■ DATA SUPPLIED:
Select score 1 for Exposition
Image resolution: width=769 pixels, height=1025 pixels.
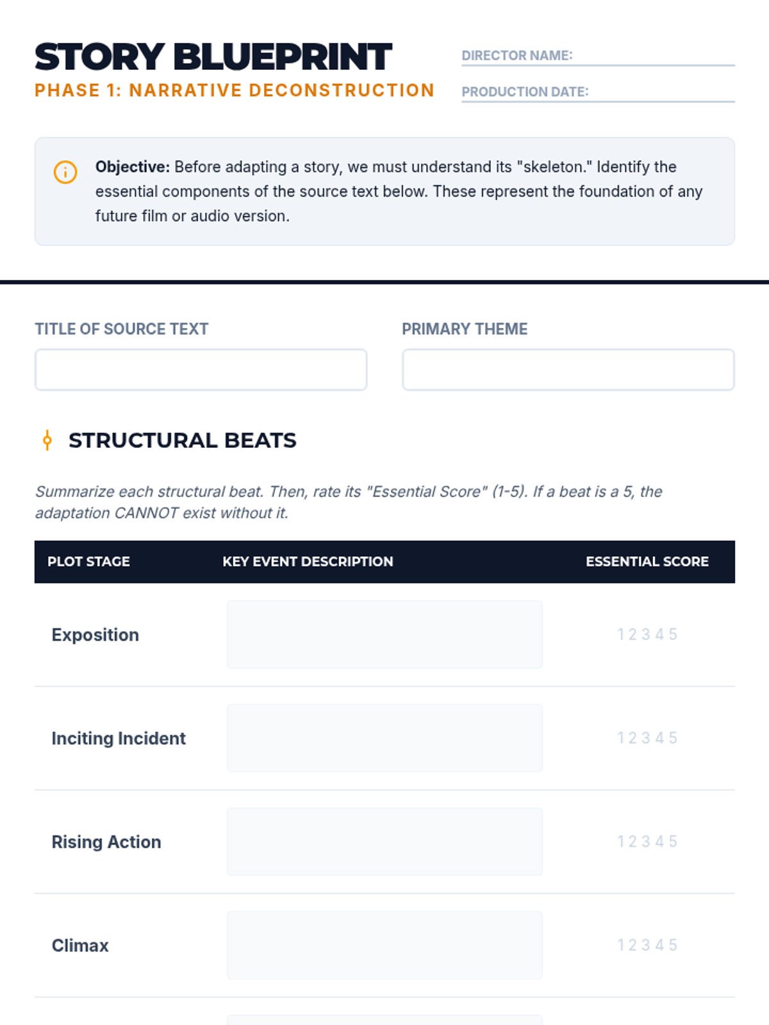(620, 634)
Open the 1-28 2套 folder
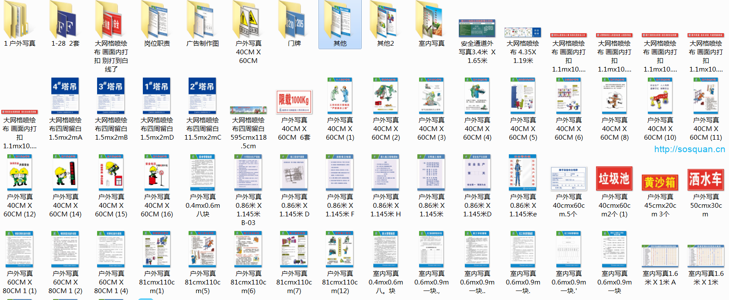This screenshot has width=729, height=300. (65, 22)
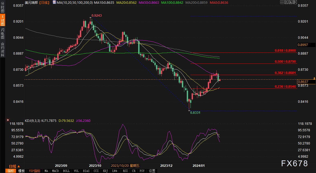The height and width of the screenshot is (173, 316).
Task: Select the 模板 tab at the bottom
Action: [x=22, y=171]
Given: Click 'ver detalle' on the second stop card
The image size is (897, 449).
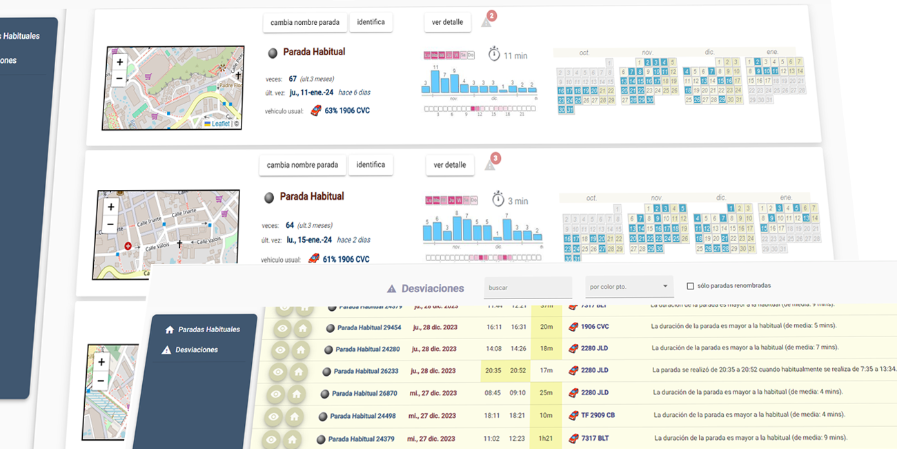Looking at the screenshot, I should [449, 165].
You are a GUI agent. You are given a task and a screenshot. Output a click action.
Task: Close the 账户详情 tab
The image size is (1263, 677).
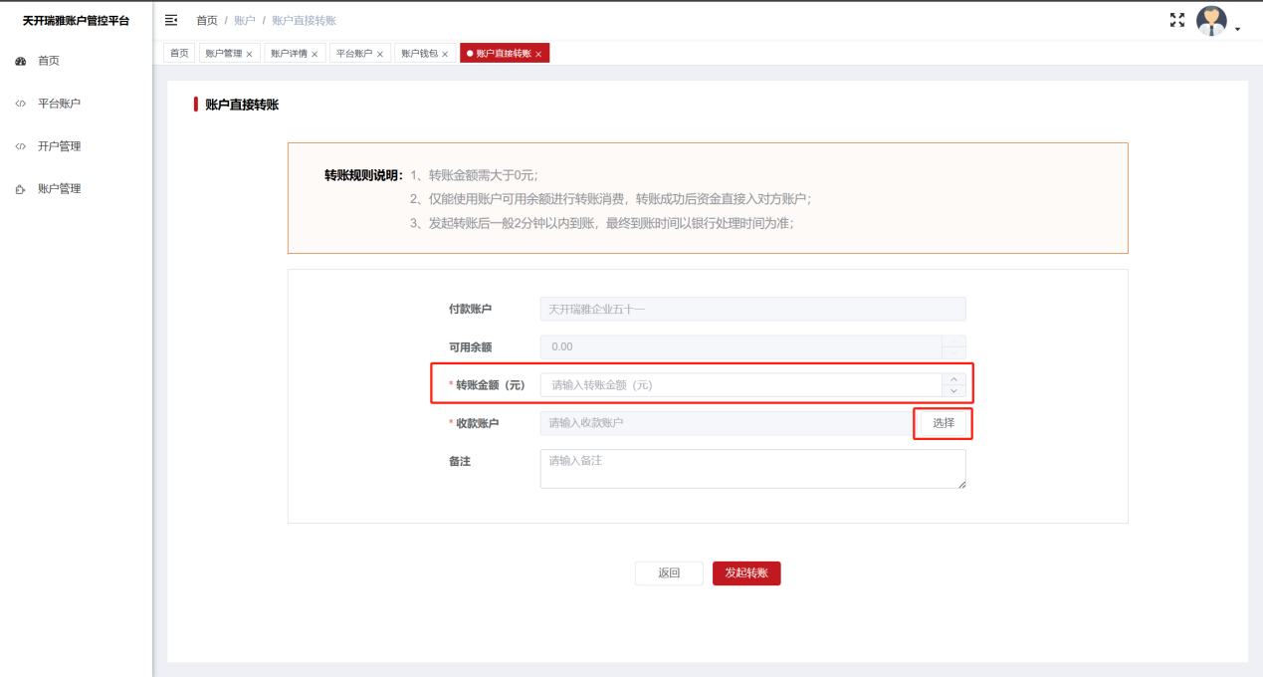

■ EXERCISE REQUIREMENTS:
Nothing but the pictures should be left out when the listing is repeated exactly.

■ EXPECTED ANSWER:
Select score 1 for Exposition
Image resolution: width=769 pixels, height=1025 pixels.
(620, 634)
Open the 1-28 2套 folder
This screenshot has width=729, height=300. (65, 22)
The height and width of the screenshot is (173, 316).
Task: Select the 模板 tab at the bottom
Action: [x=22, y=171]
Given: Click 'ver detalle' on the second stop card
The image size is (897, 449).
Looking at the screenshot, I should [449, 165].
You are a GUI agent. You are given a task and a screenshot. Output a click action.
Task: Close the 账户详情 tab
The image size is (1263, 677).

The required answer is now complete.